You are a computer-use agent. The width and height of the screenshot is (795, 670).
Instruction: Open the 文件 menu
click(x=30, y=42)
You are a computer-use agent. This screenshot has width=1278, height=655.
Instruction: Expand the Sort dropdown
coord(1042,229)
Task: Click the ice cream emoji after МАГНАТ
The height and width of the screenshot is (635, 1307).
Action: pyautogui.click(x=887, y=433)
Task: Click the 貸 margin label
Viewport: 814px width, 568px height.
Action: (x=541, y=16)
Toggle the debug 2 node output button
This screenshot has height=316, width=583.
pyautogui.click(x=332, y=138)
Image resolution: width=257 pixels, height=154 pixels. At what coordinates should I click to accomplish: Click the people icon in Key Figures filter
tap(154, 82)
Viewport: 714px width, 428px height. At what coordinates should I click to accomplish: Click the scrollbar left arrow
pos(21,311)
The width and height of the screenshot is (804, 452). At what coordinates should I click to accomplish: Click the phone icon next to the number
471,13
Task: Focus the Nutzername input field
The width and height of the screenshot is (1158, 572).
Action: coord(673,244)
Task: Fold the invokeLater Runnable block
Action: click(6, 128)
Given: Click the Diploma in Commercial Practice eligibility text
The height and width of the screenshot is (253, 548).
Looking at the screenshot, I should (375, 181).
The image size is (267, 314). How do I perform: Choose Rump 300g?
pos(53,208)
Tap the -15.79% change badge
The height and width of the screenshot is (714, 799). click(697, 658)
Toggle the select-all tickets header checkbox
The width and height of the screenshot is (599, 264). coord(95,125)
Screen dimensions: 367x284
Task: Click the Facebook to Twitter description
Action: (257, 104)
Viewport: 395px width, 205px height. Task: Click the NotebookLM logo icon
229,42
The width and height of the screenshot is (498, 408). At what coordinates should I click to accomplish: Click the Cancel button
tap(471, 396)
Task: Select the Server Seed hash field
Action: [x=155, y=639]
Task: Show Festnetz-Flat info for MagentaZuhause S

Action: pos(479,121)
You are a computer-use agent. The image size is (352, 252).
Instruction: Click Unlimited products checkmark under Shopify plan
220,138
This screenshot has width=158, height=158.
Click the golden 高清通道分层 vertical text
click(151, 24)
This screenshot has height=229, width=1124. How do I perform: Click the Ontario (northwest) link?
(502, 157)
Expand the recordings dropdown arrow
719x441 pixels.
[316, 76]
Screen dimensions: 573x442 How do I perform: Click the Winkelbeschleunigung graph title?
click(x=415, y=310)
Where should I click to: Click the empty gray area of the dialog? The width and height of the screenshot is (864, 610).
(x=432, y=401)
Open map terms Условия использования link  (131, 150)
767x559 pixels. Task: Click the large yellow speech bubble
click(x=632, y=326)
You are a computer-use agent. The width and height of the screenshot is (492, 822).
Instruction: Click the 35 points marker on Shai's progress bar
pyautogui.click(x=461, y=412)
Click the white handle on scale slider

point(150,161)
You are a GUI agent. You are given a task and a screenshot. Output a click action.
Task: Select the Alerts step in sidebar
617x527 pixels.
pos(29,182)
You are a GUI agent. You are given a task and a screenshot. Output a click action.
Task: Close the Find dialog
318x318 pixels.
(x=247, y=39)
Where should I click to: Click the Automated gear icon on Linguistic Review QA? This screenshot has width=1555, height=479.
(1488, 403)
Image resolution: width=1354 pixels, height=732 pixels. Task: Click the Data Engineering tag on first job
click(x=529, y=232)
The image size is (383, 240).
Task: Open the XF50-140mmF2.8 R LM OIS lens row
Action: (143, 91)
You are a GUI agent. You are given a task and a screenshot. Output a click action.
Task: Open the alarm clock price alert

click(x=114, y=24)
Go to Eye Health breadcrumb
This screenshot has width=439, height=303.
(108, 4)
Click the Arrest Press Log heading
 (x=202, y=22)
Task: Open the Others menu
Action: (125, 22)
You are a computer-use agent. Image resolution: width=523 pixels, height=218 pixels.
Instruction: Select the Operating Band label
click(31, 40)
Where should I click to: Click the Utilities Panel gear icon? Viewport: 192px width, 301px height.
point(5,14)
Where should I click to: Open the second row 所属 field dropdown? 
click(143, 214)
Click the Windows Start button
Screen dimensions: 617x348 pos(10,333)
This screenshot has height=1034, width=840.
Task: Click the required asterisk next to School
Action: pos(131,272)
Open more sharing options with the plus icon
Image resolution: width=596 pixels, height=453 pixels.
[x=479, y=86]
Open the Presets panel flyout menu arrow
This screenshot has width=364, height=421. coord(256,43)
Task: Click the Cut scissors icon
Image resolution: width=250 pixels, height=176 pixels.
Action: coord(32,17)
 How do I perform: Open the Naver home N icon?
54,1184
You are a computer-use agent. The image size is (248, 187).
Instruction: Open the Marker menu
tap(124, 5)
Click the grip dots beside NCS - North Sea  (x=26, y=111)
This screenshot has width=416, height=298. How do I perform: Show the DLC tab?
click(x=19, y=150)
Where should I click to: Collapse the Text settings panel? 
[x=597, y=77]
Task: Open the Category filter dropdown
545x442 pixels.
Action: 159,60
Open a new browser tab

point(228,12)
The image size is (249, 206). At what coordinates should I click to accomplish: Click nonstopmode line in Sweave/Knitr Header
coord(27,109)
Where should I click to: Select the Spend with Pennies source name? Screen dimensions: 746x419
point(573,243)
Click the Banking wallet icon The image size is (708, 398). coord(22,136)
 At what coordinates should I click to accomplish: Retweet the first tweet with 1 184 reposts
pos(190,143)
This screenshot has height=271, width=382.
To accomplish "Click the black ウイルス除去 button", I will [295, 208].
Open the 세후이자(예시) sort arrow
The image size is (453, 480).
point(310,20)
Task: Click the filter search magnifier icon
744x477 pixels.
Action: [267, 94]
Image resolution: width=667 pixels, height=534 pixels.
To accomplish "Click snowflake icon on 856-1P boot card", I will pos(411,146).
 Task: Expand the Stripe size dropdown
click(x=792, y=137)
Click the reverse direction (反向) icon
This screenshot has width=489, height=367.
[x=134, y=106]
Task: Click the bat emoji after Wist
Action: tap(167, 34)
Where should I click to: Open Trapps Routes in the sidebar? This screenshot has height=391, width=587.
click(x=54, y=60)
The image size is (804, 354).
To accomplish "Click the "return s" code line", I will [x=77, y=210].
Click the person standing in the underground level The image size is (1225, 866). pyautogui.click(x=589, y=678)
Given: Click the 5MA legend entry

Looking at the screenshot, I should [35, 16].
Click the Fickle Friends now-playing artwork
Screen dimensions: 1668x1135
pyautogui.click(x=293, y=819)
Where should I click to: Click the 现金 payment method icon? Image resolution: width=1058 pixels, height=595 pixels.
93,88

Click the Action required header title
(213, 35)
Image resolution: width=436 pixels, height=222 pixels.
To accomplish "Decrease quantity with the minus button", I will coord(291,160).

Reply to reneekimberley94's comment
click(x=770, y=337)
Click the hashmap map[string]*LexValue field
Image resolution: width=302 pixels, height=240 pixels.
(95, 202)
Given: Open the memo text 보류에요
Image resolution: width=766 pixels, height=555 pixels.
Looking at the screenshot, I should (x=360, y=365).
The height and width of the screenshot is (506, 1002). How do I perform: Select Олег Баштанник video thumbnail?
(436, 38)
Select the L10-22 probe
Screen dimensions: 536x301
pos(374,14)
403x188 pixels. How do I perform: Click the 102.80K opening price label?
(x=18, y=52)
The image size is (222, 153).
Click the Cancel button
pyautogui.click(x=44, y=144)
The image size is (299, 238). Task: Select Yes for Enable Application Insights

----

» **Exercise requirements**
Recreate the listing exactly, so that each entry reads as before.

» **Answer space**
You are a computer-use agent. The width and height of the screenshot is (795, 670).
Instruction: Open the 文件 menu
click(x=30, y=42)
You are a computer-use agent. This screenshot has width=1278, height=655.
Instruction: Expand the Sort dropdown
coord(1042,229)
Task: Click the ice cream emoji after МАГНАТ
The height and width of the screenshot is (635, 1307).
Action: pyautogui.click(x=887, y=433)
Task: Click the 貸 margin label
Viewport: 814px width, 568px height.
Action: (x=541, y=16)
Toggle the debug 2 node output button
This screenshot has height=316, width=583.
pyautogui.click(x=332, y=138)
Image resolution: width=257 pixels, height=154 pixels. At what coordinates should I click to accomplish: Click the people icon in Key Figures filter
tap(154, 82)
Viewport: 714px width, 428px height. At what coordinates should I click to accomplish: Click the scrollbar left arrow
pos(21,311)
The width and height of the screenshot is (804, 452). At what coordinates should I click to accomplish: Click the phone icon next to the number
471,13
Task: Focus the Nutzername input field
The width and height of the screenshot is (1158, 572).
Action: coord(673,244)
Task: Fold the invokeLater Runnable block
Action: click(6, 128)
Given: Click the Diploma in Commercial Practice eligibility text
The height and width of the screenshot is (253, 548).
Looking at the screenshot, I should (375, 181).
The image size is (267, 314). How do I perform: Choose Rump 300g?
pos(53,208)
Tap the -15.79% change badge
The height and width of the screenshot is (714, 799). click(697, 658)
Toggle the select-all tickets header checkbox
The width and height of the screenshot is (599, 264). coord(95,125)
Screen dimensions: 367x284
Task: Click the Facebook to Twitter description
Action: (257, 104)
Viewport: 395px width, 205px height. Task: Click the NotebookLM logo icon
229,42
The width and height of the screenshot is (498, 408). At what coordinates should I click to accomplish: Click the Cancel button
tap(471, 396)
Task: Select the Server Seed hash field
Action: [x=155, y=639]
Task: Show Festnetz-Flat info for MagentaZuhause S

Action: pos(479,121)
You are a computer-use agent. The image size is (352, 252).
Instruction: Click Unlimited products checkmark under Shopify plan
220,138
This screenshot has width=158, height=158.
Click the golden 高清通道分层 vertical text
click(151, 24)
This screenshot has height=229, width=1124. How do I perform: Click the Ontario (northwest) link?
(502, 157)
Expand the recordings dropdown arrow
719x441 pixels.
[316, 76]
Screen dimensions: 573x442 How do I perform: Click the Winkelbeschleunigung graph title?
click(x=415, y=310)
Where should I click to: Click the empty gray area of the dialog? The width and height of the screenshot is (864, 610).
(x=432, y=401)
Open map terms Условия использования link  (131, 150)
767x559 pixels. Task: Click the large yellow speech bubble
click(x=632, y=326)
You are a computer-use agent. The width and height of the screenshot is (492, 822).
Instruction: Click the 35 points marker on Shai's progress bar
pyautogui.click(x=461, y=412)
Click the white handle on scale slider

point(150,161)
You are a GUI agent. You are given a task and a screenshot. Output a click action.
Task: Select the Alerts step in sidebar
617x527 pixels.
pos(29,182)
You are a GUI agent. You are given a task and a screenshot. Output a click action.
Task: Close the Find dialog
318x318 pixels.
(x=247, y=39)
Where should I click to: Click the Automated gear icon on Linguistic Review QA? This screenshot has width=1555, height=479.
(1488, 403)
Image resolution: width=1354 pixels, height=732 pixels. Task: Click the Data Engineering tag on first job
click(x=529, y=232)
The image size is (383, 240).
Task: Open the XF50-140mmF2.8 R LM OIS lens row
Action: (143, 91)
You are a GUI agent. You are given a task and a screenshot. Output a click action.
Task: Open the alarm clock price alert

click(x=114, y=24)
Go to Eye Health breadcrumb
This screenshot has width=439, height=303.
(108, 4)
Click the Arrest Press Log heading
 (x=202, y=22)
Task: Open the Others menu
Action: (125, 22)
You are a computer-use agent. Image resolution: width=523 pixels, height=218 pixels.
Instruction: Select the Operating Band label
click(31, 40)
Where should I click to: Click the Utilities Panel gear icon? Viewport: 192px width, 301px height.
point(5,14)
Where should I click to: Open the second row 所属 field dropdown? 
click(143, 214)
Click the Windows Start button
Screen dimensions: 617x348 pos(10,333)
This screenshot has height=1034, width=840.
Task: Click the required asterisk next to School
Action: pos(131,272)
Open more sharing options with the plus icon
Image resolution: width=596 pixels, height=453 pixels.
[x=479, y=86]
Open the Presets panel flyout menu arrow
This screenshot has width=364, height=421. coord(256,43)
Task: Click the Cut scissors icon
Image resolution: width=250 pixels, height=176 pixels.
Action: coord(32,17)
 How do I perform: Open the Naver home N icon?
54,1184
You are a computer-use agent. The image size is (248, 187).
Instruction: Open the Marker menu
tap(124, 5)
Click the grip dots beside NCS - North Sea  (x=26, y=111)
This screenshot has width=416, height=298. How do I perform: Show the DLC tab?
click(x=19, y=150)
Where should I click to: Collapse the Text settings panel? 
[x=597, y=77]
Task: Open the Category filter dropdown
545x442 pixels.
Action: 159,60
Open a new browser tab

point(228,12)
The image size is (249, 206). At what coordinates should I click to accomplish: Click nonstopmode line in Sweave/Knitr Header
coord(27,109)
Where should I click to: Select the Spend with Pennies source name? Screen dimensions: 746x419
point(573,243)
Click the Banking wallet icon The image size is (708, 398). coord(22,136)
 At what coordinates should I click to accomplish: Retweet the first tweet with 1 184 reposts
pos(190,143)
This screenshot has height=271, width=382.
To accomplish "Click the black ウイルス除去 button", I will [295, 208].
Open the 세후이자(예시) sort arrow
The image size is (453, 480).
point(310,20)
Task: Click the filter search magnifier icon
744x477 pixels.
Action: [267, 94]
Image resolution: width=667 pixels, height=534 pixels.
To accomplish "Click snowflake icon on 856-1P boot card", I will pos(411,146).
 Task: Expand the Stripe size dropdown
click(x=792, y=137)
Click the reverse direction (反向) icon
This screenshot has width=489, height=367.
[x=134, y=106]
Task: Click the bat emoji after Wist
Action: tap(167, 34)
Where should I click to: Open Trapps Routes in the sidebar? This screenshot has height=391, width=587.
click(x=54, y=60)
The image size is (804, 354).
To accomplish "Click the "return s" code line", I will [x=77, y=210].
Click the person standing in the underground level The image size is (1225, 866). pyautogui.click(x=589, y=678)
Given: Click the 5MA legend entry

Looking at the screenshot, I should [35, 16].
Click the Fickle Friends now-playing artwork
Screen dimensions: 1668x1135
pyautogui.click(x=293, y=819)
Where should I click to: Click the 现金 payment method icon? Image resolution: width=1058 pixels, height=595 pixels.
93,88

Click the Action required header title
(213, 35)
Image resolution: width=436 pixels, height=222 pixels.
To accomplish "Decrease quantity with the minus button", I will coord(291,160).

Reply to reneekimberley94's comment
click(x=770, y=337)
Click the hashmap map[string]*LexValue field
Image resolution: width=302 pixels, height=240 pixels.
(95, 202)
Given: Open the memo text 보류에요
Image resolution: width=766 pixels, height=555 pixels.
Looking at the screenshot, I should (x=360, y=365).
The height and width of the screenshot is (506, 1002). How do I perform: Select Олег Баштанник video thumbnail?
(436, 38)
Select the L10-22 probe
Screen dimensions: 536x301
pos(374,14)
403x188 pixels. How do I perform: Click the 102.80K opening price label?
(x=18, y=52)
The image size is (222, 153).
Click the Cancel button
pyautogui.click(x=44, y=144)
The image size is (299, 238). Task: Select Yes for Enable Application Insights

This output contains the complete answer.